> [WORK TO COMPLETE]
Filter out every line below that lacks "option", and copy the rest.

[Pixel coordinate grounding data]
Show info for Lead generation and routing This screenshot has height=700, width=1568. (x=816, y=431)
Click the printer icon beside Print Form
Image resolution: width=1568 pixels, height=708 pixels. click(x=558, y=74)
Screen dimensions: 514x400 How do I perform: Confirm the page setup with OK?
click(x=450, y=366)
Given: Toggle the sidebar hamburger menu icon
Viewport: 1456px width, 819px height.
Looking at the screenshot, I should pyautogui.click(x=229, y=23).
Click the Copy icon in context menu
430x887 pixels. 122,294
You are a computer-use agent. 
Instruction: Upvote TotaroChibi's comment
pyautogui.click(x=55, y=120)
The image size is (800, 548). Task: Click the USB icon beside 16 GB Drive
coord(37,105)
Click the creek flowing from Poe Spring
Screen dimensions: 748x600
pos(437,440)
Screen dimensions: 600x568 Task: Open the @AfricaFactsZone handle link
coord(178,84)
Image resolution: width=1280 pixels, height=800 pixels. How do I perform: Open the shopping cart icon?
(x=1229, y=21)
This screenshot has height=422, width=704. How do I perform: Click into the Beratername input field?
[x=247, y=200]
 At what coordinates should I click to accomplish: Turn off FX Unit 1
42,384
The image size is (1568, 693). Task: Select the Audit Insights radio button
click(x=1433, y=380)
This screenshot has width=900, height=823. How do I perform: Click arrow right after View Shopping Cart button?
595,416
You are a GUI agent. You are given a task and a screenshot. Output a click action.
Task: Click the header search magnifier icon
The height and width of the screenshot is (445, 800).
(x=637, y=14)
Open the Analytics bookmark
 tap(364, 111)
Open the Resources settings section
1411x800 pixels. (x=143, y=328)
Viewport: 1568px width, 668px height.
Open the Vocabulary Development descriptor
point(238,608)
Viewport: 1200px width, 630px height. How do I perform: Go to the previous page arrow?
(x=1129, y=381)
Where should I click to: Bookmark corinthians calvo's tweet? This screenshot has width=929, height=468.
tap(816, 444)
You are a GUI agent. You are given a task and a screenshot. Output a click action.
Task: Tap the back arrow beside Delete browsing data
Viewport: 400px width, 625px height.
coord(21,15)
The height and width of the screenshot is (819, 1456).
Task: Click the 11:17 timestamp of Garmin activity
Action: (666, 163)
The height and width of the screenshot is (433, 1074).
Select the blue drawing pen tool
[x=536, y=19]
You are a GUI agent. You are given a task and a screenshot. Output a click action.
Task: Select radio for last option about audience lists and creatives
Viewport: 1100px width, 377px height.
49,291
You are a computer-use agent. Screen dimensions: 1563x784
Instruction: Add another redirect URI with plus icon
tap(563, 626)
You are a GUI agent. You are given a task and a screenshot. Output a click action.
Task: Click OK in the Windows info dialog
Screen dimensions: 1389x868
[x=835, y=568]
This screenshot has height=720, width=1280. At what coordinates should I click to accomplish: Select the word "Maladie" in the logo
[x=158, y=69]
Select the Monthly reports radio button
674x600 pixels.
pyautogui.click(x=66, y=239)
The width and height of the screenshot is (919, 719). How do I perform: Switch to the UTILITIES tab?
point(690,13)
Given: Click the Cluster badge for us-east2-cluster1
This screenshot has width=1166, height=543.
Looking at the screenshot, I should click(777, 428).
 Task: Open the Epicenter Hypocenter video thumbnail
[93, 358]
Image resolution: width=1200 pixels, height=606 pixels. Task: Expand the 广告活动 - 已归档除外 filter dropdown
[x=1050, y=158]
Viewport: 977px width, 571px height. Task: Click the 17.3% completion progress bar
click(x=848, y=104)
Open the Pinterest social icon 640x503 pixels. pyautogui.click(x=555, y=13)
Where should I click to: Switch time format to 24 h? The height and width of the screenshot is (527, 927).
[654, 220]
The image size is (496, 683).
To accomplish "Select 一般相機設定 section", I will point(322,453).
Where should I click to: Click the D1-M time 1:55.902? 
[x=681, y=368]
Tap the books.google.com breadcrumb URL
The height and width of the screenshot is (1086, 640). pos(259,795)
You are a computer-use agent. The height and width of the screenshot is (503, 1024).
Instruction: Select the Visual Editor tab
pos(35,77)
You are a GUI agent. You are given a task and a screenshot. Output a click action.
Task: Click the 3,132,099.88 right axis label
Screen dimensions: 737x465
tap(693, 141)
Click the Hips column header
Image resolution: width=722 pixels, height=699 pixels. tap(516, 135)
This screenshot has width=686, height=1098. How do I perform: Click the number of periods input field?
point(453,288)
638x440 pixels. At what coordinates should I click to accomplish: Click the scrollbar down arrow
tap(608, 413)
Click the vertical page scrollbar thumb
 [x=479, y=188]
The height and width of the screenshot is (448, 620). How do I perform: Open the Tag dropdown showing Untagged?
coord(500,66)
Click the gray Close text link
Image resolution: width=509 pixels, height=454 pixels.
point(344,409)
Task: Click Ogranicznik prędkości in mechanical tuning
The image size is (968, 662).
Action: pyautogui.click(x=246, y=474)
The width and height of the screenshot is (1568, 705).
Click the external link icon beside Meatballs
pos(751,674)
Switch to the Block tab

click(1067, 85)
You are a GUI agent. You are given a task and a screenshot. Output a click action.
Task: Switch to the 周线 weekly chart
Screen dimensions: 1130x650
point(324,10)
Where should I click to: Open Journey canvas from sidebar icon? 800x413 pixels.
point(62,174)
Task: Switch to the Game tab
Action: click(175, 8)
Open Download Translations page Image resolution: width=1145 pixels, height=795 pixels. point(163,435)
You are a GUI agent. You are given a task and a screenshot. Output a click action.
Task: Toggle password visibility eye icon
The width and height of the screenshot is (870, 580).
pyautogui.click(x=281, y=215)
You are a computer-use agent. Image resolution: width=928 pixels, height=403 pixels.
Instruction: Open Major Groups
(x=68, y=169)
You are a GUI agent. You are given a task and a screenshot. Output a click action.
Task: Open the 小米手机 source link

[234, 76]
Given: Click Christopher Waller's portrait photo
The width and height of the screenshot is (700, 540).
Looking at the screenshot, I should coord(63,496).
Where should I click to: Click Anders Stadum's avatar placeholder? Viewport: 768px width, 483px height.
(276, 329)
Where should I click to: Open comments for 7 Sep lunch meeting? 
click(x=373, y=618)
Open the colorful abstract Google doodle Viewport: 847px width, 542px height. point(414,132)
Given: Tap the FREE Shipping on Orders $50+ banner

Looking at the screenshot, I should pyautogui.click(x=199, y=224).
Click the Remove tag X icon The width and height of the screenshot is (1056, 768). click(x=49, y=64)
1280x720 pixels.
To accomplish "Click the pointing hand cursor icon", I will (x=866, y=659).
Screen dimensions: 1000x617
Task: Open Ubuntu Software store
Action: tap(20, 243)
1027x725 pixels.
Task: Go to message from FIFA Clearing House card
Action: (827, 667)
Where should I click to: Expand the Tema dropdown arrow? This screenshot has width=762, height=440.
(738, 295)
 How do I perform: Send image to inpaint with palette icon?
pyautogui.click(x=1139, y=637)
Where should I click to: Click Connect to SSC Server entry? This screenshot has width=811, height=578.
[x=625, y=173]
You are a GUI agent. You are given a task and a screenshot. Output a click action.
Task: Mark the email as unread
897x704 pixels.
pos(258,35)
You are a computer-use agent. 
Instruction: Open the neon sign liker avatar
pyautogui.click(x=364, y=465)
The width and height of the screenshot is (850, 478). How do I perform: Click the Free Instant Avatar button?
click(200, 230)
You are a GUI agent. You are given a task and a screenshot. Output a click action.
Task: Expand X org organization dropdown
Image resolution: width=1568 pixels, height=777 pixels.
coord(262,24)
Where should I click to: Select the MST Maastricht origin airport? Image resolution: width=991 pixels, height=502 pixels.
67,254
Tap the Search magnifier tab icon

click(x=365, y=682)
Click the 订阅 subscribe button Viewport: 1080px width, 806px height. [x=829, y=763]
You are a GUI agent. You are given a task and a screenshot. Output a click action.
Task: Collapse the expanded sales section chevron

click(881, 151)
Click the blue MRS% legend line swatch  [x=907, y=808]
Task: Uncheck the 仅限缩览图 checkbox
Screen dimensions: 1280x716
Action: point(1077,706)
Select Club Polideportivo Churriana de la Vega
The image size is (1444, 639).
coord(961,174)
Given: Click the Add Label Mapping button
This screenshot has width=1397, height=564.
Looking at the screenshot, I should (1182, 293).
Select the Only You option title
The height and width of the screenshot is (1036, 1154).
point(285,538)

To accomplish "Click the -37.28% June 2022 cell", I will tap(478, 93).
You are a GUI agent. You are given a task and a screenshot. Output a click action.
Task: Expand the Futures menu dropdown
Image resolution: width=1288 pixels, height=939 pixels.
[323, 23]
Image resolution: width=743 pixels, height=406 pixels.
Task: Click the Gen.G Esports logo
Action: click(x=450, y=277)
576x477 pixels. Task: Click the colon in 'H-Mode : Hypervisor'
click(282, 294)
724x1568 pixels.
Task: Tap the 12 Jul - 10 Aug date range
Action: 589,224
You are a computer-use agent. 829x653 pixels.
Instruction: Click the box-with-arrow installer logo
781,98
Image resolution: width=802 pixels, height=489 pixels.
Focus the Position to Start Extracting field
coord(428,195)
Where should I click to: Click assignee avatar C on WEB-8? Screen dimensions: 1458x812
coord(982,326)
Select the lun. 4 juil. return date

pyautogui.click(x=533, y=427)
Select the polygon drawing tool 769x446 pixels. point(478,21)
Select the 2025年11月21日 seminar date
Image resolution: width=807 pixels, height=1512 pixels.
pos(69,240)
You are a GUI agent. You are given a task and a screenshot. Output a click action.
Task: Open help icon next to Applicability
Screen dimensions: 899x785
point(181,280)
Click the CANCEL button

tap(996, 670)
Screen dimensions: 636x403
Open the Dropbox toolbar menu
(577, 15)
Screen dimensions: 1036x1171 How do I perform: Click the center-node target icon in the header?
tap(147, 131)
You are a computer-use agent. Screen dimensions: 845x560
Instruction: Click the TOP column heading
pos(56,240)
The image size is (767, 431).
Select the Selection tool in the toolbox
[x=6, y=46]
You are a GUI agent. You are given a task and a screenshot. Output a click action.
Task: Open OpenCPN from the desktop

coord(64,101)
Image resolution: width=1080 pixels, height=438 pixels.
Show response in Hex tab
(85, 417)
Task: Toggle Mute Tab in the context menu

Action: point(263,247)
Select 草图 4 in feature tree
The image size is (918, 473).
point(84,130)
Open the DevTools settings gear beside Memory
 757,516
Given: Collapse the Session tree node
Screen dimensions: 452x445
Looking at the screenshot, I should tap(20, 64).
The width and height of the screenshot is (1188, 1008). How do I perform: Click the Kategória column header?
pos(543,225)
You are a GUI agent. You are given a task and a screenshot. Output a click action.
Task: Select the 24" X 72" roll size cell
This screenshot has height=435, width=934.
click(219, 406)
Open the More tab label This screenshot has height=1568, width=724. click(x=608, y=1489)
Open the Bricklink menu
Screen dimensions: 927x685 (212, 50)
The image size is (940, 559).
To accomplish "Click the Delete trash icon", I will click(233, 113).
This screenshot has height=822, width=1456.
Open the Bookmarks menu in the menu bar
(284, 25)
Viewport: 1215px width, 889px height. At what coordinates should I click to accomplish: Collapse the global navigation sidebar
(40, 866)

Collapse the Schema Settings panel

> [FINAL ANSWER]
Task: Select radio for last option about audience lists and creatives
Select the Only You option title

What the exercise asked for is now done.